**** PROVIDED ENTRIES ****

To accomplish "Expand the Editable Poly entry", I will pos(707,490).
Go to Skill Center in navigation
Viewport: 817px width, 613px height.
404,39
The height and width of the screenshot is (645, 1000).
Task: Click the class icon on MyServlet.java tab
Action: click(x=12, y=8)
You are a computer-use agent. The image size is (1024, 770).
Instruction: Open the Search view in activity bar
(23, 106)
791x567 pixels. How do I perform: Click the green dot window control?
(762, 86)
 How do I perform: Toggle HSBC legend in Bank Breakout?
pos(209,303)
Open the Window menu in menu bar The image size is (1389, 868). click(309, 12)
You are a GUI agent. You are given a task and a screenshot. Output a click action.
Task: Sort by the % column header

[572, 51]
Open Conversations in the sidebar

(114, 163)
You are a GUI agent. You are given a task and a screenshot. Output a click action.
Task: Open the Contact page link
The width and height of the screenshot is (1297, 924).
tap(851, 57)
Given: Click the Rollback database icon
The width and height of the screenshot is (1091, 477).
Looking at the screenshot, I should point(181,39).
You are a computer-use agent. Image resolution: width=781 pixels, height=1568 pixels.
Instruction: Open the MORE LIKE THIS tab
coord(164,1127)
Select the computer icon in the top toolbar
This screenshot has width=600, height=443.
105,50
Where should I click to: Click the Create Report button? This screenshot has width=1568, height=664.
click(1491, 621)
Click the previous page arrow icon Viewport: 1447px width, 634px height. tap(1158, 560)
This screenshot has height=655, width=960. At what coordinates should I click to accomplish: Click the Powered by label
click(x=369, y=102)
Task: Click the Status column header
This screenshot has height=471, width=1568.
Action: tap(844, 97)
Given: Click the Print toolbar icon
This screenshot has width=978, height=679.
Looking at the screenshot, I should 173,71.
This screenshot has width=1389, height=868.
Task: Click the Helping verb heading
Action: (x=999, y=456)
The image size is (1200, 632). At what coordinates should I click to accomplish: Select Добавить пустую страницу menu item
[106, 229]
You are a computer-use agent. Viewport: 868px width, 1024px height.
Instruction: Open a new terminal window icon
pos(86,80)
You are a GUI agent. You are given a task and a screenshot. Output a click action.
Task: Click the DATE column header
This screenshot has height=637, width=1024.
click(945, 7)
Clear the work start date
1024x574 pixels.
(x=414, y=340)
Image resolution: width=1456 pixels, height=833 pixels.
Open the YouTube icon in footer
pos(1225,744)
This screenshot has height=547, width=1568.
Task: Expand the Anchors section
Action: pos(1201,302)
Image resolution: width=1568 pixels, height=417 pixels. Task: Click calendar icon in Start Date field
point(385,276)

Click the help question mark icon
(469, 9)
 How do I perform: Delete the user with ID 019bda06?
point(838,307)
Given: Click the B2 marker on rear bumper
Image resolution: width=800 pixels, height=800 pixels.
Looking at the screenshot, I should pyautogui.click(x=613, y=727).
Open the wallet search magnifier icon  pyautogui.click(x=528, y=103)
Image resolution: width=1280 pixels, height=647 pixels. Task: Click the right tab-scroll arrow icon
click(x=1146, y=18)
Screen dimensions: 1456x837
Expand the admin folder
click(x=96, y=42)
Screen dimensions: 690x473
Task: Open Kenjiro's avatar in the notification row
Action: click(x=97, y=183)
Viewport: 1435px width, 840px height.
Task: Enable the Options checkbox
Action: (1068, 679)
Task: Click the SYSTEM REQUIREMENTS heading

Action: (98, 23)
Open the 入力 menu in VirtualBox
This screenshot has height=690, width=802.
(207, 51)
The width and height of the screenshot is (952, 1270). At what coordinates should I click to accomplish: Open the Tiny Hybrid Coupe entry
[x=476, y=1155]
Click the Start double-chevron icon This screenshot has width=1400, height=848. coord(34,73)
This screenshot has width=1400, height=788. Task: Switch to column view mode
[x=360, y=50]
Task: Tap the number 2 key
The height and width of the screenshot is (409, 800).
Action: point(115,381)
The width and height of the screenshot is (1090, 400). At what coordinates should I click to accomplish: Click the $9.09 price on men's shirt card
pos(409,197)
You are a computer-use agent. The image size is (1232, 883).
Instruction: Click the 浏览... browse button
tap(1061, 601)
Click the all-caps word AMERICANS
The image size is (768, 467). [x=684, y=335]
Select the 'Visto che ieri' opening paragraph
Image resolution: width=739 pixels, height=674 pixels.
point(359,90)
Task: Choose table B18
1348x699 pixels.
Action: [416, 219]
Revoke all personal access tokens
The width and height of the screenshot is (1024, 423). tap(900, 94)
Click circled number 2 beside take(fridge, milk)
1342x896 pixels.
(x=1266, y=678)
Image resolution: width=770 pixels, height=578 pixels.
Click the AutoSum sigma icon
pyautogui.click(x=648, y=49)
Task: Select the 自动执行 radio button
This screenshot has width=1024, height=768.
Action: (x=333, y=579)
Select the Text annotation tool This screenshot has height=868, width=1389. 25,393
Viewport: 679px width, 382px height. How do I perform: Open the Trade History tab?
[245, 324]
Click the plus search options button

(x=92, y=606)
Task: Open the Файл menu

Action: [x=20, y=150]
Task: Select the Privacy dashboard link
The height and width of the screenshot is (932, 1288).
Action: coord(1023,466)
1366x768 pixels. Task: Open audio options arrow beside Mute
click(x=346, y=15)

****

*EXERCISE AIM*
Reproduce every row above with "computer-use agent" replaced by "desktop agent" and nothing else changed.

*ANSWER TO THIS EXERCISE*
To accomplish "Expand the Editable Poly entry", I will pos(707,490).
Go to Skill Center in navigation
Viewport: 817px width, 613px height.
404,39
The height and width of the screenshot is (645, 1000).
Task: Click the class icon on MyServlet.java tab
Action: click(x=12, y=8)
You are a desktop agent. The image size is (1024, 770).
Instruction: Open the Search view in activity bar
(23, 106)
791x567 pixels. How do I perform: Click the green dot window control?
(762, 86)
 How do I perform: Toggle HSBC legend in Bank Breakout?
pos(209,303)
Open the Window menu in menu bar The image size is (1389, 868). click(309, 12)
You are a GUI agent. You are given a task and a screenshot. Output a click action.
Task: Sort by the % column header

[572, 51]
Open Conversations in the sidebar

(114, 163)
You are a GUI agent. You are given a task and a screenshot. Output a click action.
Task: Open the Contact page link
The width and height of the screenshot is (1297, 924).
tap(851, 57)
Given: Click the Rollback database icon
The width and height of the screenshot is (1091, 477).
Looking at the screenshot, I should point(181,39).
You are a desktop agent. Image resolution: width=781 pixels, height=1568 pixels.
Instruction: Open the MORE LIKE THIS tab
coord(164,1127)
Select the computer icon in the top toolbar
This screenshot has width=600, height=443.
105,50
Where should I click to: Click the Create Report button? This screenshot has width=1568, height=664.
click(1491, 621)
Click the previous page arrow icon Viewport: 1447px width, 634px height. tap(1158, 560)
This screenshot has height=655, width=960. At what coordinates should I click to accomplish: Click the Powered by label
click(x=369, y=102)
Task: Click the Status column header
This screenshot has height=471, width=1568.
Action: tap(844, 97)
Given: Click the Print toolbar icon
This screenshot has width=978, height=679.
Looking at the screenshot, I should 173,71.
This screenshot has width=1389, height=868.
Task: Click the Helping verb heading
Action: (x=999, y=456)
The image size is (1200, 632). At what coordinates should I click to accomplish: Select Добавить пустую страницу menu item
[106, 229]
You are a desktop agent. Viewport: 868px width, 1024px height.
Instruction: Open a new terminal window icon
pos(86,80)
You are a GUI agent. You are given a task and a screenshot. Output a click action.
Task: Click the DATE column header
This screenshot has height=637, width=1024.
click(945, 7)
Clear the work start date
1024x574 pixels.
(x=414, y=340)
Image resolution: width=1456 pixels, height=833 pixels.
Open the YouTube icon in footer
pos(1225,744)
This screenshot has height=547, width=1568.
Task: Expand the Anchors section
Action: pos(1201,302)
Image resolution: width=1568 pixels, height=417 pixels. Task: Click calendar icon in Start Date field
point(385,276)

Click the help question mark icon
(469, 9)
 How do I perform: Delete the user with ID 019bda06?
point(838,307)
Given: Click the B2 marker on rear bumper
Image resolution: width=800 pixels, height=800 pixels.
Looking at the screenshot, I should pyautogui.click(x=613, y=727).
Open the wallet search magnifier icon  pyautogui.click(x=528, y=103)
Image resolution: width=1280 pixels, height=647 pixels. Task: Click the right tab-scroll arrow icon
click(x=1146, y=18)
Screen dimensions: 1456x837
Expand the admin folder
click(x=96, y=42)
Screen dimensions: 690x473
Task: Open Kenjiro's avatar in the notification row
Action: click(x=97, y=183)
Viewport: 1435px width, 840px height.
Task: Enable the Options checkbox
Action: (1068, 679)
Task: Click the SYSTEM REQUIREMENTS heading

Action: (98, 23)
Open the 入力 menu in VirtualBox
This screenshot has height=690, width=802.
(207, 51)
The width and height of the screenshot is (952, 1270). At what coordinates should I click to accomplish: Open the Tiny Hybrid Coupe entry
[x=476, y=1155]
Click the Start double-chevron icon This screenshot has width=1400, height=848. coord(34,73)
This screenshot has width=1400, height=788. Task: Switch to column view mode
[x=360, y=50]
Task: Tap the number 2 key
The height and width of the screenshot is (409, 800).
Action: point(115,381)
The width and height of the screenshot is (1090, 400). At what coordinates should I click to accomplish: Click the $9.09 price on men's shirt card
pos(409,197)
You are a desktop agent. The image size is (1232, 883).
Instruction: Click the 浏览... browse button
tap(1061, 601)
Click the all-caps word AMERICANS
The image size is (768, 467). [x=684, y=335]
Select the 'Visto che ieri' opening paragraph
Image resolution: width=739 pixels, height=674 pixels.
point(359,90)
Task: Choose table B18
1348x699 pixels.
Action: [416, 219]
Revoke all personal access tokens
The width and height of the screenshot is (1024, 423). tap(900, 94)
Click circled number 2 beside take(fridge, milk)
1342x896 pixels.
(x=1266, y=678)
Image resolution: width=770 pixels, height=578 pixels.
Click the AutoSum sigma icon
pyautogui.click(x=648, y=49)
Task: Select the 自动执行 radio button
This screenshot has width=1024, height=768.
Action: (x=333, y=579)
Select the Text annotation tool This screenshot has height=868, width=1389. 25,393
Viewport: 679px width, 382px height. How do I perform: Open the Trade History tab?
[245, 324]
Click the plus search options button

(x=92, y=606)
Task: Open the Файл menu

Action: [x=20, y=150]
Task: Select the Privacy dashboard link
The height and width of the screenshot is (932, 1288).
Action: coord(1023,466)
1366x768 pixels. Task: Open audio options arrow beside Mute
click(x=346, y=15)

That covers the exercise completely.